▶ _Short problem A_: In the passage on Schindler and Maritain, what does Schindler say the liberal state today increasingly expects of religion?

▶ _Document section_:
For Schindler, a new gentle type of Christendom actually calls for the Church to be much more courageous in putting forward this message about God as the final end of humanity, since without it, society is in danger of falling into a form of totalitarian oppression by the state (p. 313). Like Maritain, he argues that unless the state recognises the importance of religion in this way, the state will seek to move in and take the place of religion itself (p. 376). Schindler goes so far as to call this a new type of integralism, a “political order … founded in the ecclesial order” since at its centre is the “ultimate and eternal destiny of man” (p. 367). Maritain’s approach also clearly understood the need for the state to recognise that the Church is superior to it since it represents a higher good (Pink 2015, p. 12), but it stands or falls on the goodwill of the liberal state towards religion.
Schindler (similar to Maritain) is not calling for a new type of theocratic Christendom that imposes a type of direct rule over humanity but rather a gentle Christendom in the sense that the Church is reclaiming its indirect power over humanity to bring it back to its identity, namely, true communion with God. In this sense, he agrees with Maritain, but he still goes beyond him in two ways. Firstly, he has seen how the liberal state today is evolving from a Christian form of secularism to a form more similar to that of French laïcité (and something Maritain warned against). Therefore, he clearly argues that the liberal state today increasingly expects religion to be solely contained to the private sphere. Secondly, he goes further than Maritain in his Christendom in that he argues that the state needs to endorse the metaphysical aspects of religion precisely because “the political opens up ‘naturally’ to the ecclesial, which transcends it” since “political community is ordered to the comprehensive common good” (Schindler 2023, p. 66). Thus, he argues that the state is responsible for ensuring that those who live in the “City of Man” are also living “in the City of God” by “institutionalizing the proper relation to God so conceived” (“ibid.”, p. 72–73). Rather than see the Church as one part of the temporal “city”, the Church is the “soul” that infuses the city, as in an Aristotelian metaphysics, the soul infuses the whole body (“ibid., p. 161”). The state needs the Church for her survival and to remind her that God’s grace cannot be excluded from his own creation, including the “City of Man”. The principles of grace which Maritain also recognised mean that the operations of the temporal sphere (“the city”) cannot be dualistically conceived as operating without reference to the spiritual, even through the temporal (“ibid., p. 158”).
From this vision then, when the Church speaks and witnesses confidently in society according to her own theological and metaphysical principles, she can also indirectly help the state. It is when the transcendental, metaphysical aspects of the human being are acknowledged that the political, economic, and social spheres function in a way that upholds the inviolable dignity of the human being and conscience and so avoids a sliding tendency to totalitarianism. As Pink states, since people within modern society have lost the ability to reason correctly and think according to the natural law, the state needs the Church more than ever, to assist people in doing so (Pink 2015, p. 33).

(Records in a dataset)
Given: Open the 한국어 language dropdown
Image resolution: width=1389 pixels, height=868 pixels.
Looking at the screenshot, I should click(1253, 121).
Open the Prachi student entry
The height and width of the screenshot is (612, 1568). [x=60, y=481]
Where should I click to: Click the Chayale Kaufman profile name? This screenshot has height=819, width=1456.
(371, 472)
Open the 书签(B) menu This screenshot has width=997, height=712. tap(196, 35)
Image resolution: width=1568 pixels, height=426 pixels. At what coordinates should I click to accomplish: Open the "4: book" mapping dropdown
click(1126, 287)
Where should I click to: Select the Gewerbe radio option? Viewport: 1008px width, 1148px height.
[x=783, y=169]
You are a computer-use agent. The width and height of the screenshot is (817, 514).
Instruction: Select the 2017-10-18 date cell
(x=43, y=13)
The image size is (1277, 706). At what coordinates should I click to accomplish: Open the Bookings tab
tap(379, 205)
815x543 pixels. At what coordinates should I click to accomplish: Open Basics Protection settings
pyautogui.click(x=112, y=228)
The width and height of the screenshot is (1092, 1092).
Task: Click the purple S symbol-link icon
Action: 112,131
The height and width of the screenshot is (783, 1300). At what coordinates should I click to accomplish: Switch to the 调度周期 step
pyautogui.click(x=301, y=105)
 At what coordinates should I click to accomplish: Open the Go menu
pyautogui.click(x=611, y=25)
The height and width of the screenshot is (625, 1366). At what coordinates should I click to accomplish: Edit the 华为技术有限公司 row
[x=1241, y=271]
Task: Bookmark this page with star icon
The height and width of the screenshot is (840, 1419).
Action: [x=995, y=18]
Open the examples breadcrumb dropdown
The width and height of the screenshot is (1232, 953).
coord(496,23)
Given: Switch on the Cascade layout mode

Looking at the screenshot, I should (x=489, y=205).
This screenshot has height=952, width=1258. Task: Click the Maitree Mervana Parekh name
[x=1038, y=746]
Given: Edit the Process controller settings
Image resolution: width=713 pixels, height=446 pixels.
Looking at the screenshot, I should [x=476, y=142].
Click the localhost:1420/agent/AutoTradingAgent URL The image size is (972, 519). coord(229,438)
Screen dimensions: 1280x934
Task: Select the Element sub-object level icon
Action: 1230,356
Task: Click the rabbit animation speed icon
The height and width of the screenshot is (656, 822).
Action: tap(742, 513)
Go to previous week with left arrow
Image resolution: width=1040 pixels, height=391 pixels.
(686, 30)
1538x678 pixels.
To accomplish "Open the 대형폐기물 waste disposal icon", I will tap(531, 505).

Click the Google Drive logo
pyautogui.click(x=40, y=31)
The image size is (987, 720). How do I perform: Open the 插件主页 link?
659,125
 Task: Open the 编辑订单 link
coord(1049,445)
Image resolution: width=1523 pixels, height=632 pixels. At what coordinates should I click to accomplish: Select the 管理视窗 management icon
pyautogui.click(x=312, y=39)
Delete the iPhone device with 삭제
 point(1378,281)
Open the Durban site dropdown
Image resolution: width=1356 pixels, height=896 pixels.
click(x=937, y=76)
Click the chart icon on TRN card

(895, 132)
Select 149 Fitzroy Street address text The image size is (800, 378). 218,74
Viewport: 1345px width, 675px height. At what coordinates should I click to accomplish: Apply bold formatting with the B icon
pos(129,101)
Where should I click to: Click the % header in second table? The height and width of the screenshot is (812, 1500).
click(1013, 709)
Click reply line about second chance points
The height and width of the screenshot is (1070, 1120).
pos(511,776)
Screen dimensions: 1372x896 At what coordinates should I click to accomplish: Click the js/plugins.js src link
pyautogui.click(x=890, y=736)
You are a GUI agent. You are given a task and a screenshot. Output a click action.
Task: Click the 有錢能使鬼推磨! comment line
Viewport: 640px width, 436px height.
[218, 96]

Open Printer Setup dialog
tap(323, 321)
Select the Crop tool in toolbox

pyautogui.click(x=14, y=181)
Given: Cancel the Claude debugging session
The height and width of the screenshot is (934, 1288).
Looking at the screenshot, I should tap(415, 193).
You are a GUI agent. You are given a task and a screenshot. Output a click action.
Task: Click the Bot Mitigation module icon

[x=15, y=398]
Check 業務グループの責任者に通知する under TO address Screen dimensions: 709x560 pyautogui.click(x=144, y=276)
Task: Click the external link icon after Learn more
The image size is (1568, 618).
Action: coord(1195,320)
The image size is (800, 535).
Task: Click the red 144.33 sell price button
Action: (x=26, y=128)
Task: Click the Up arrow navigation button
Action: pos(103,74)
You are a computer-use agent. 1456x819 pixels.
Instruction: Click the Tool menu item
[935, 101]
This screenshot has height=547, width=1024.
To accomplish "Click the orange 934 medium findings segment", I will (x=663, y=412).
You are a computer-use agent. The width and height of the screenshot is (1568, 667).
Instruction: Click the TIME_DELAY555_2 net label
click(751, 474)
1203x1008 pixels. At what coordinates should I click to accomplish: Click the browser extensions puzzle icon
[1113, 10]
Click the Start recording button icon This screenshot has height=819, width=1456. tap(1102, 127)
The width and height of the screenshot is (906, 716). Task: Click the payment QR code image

▶ _Short problem B_: In the listing, swap "radio option" for "checkbox" in the lines between the one holding "Where should I click to: Click the Chayale" and the one holding "(x=43, y=13)", inclusive, and return only those lines.

▶ _Complete answer A_: It expects religion to be contained solely to the private sphere.

▶ _Complete answer B_:
Where should I click to: Click the Chayale Kaufman profile name? This screenshot has height=819, width=1456.
(371, 472)
Open the 书签(B) menu This screenshot has width=997, height=712. tap(196, 35)
Image resolution: width=1568 pixels, height=426 pixels. At what coordinates should I click to accomplish: Open the "4: book" mapping dropdown
click(1126, 287)
Where should I click to: Select the Gewerbe checkbox? Viewport: 1008px width, 1148px height.
[x=783, y=169]
You are a computer-use agent. The width and height of the screenshot is (817, 514).
Instruction: Select the 2017-10-18 date cell
(x=43, y=13)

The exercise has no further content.